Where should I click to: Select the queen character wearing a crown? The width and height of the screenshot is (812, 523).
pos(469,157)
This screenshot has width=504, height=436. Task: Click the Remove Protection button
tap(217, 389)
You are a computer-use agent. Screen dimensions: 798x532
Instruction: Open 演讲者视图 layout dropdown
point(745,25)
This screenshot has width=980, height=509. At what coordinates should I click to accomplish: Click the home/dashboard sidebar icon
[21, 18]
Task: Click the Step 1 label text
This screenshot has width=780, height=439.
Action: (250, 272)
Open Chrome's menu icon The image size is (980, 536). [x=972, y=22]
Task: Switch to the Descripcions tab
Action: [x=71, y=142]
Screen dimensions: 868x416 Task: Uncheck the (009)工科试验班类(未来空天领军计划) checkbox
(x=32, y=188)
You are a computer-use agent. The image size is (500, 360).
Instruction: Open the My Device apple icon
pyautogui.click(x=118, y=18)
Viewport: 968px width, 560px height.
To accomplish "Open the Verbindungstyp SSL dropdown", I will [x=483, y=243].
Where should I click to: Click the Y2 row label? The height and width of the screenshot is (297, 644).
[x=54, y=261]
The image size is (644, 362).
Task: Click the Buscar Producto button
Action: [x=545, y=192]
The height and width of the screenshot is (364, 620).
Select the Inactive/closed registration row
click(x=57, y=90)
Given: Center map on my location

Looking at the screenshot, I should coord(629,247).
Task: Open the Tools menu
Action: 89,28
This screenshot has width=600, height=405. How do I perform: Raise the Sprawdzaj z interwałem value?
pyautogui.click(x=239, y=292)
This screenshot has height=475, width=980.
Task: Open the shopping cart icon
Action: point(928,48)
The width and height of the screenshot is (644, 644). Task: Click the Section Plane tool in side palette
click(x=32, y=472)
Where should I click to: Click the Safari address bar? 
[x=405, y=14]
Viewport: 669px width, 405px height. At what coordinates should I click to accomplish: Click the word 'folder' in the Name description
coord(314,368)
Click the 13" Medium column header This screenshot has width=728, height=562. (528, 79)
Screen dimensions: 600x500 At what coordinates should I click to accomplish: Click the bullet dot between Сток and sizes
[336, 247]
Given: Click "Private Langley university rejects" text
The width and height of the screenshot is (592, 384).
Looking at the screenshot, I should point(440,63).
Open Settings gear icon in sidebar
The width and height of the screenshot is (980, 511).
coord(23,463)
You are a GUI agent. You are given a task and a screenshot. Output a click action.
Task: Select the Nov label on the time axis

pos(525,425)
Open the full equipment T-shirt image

- - -

* EXERCISE TASK *
Arrange all of the lines above into a numbered list, omitting any blank lines.

* TASK SOLUTION *
1. Where should I click to: Select the queen character wearing a crown? The width and height of the screenshot is (812, 523).
2. pos(469,157)
3. This screenshot has width=504, height=436. Task: Click the Remove Protection button
4. tap(217, 389)
5. You are a computer-use agent. Screen dimensions: 798x532
6. Instruction: Open 演讲者视图 layout dropdown
7. point(745,25)
8. This screenshot has width=980, height=509. At what coordinates should I click to accomplish: Click the home/dashboard sidebar icon
9. [21, 18]
10. Task: Click the Step 1 label text
11. This screenshot has width=780, height=439.
12. Action: (250, 272)
13. Open Chrome's menu icon The image size is (980, 536). [x=972, y=22]
14. Task: Switch to the Descripcions tab
15. Action: [x=71, y=142]
16. Screen dimensions: 868x416 Task: Uncheck the (009)工科试验班类(未来空天领军计划) checkbox
17. (x=32, y=188)
18. You are a computer-use agent. The image size is (500, 360).
19. Instruction: Open the My Device apple icon
20. pyautogui.click(x=118, y=18)
21. Viewport: 968px width, 560px height.
22. To accomplish "Open the Verbindungstyp SSL dropdown", I will [x=483, y=243].
23. Where should I click to: Click the Y2 row label? The height and width of the screenshot is (297, 644).
24. [x=54, y=261]
25. The image size is (644, 362).
26. Task: Click the Buscar Producto button
27. Action: [x=545, y=192]
28. The height and width of the screenshot is (364, 620).
29. Select the Inactive/closed registration row
30. click(x=57, y=90)
31. Given: Center map on my location
32. Looking at the screenshot, I should coord(629,247).
33. Task: Open the Tools menu
34. Action: 89,28
35. This screenshot has width=600, height=405. How do I perform: Raise the Sprawdzaj z interwałem value?
36. pyautogui.click(x=239, y=292)
37. This screenshot has height=475, width=980.
38. Task: Open the shopping cart icon
39. Action: point(928,48)
40. The width and height of the screenshot is (644, 644). Task: Click the Section Plane tool in side palette
41. click(x=32, y=472)
42. Where should I click to: Click the Safari address bar? 
43. [x=405, y=14]
44. Viewport: 669px width, 405px height. At what coordinates should I click to accomplish: Click the word 'folder' in the Name description
45. coord(314,368)
46. Click the 13" Medium column header This screenshot has width=728, height=562. (528, 79)
47. Screen dimensions: 600x500 At what coordinates should I click to accomplish: Click the bullet dot between Сток and sizes
48. [336, 247]
49. Given: Click "Private Langley university rejects" text
50. The width and height of the screenshot is (592, 384).
51. Looking at the screenshot, I should point(440,63).
52. Open Settings gear icon in sidebar
53. The width and height of the screenshot is (980, 511).
54. coord(23,463)
55. You are a GUI agent. You are given a task and a screenshot. Output a click action.
56. Task: Select the Nov label on the time axis
57. pos(525,425)
58. Open the full equipment T-shirt image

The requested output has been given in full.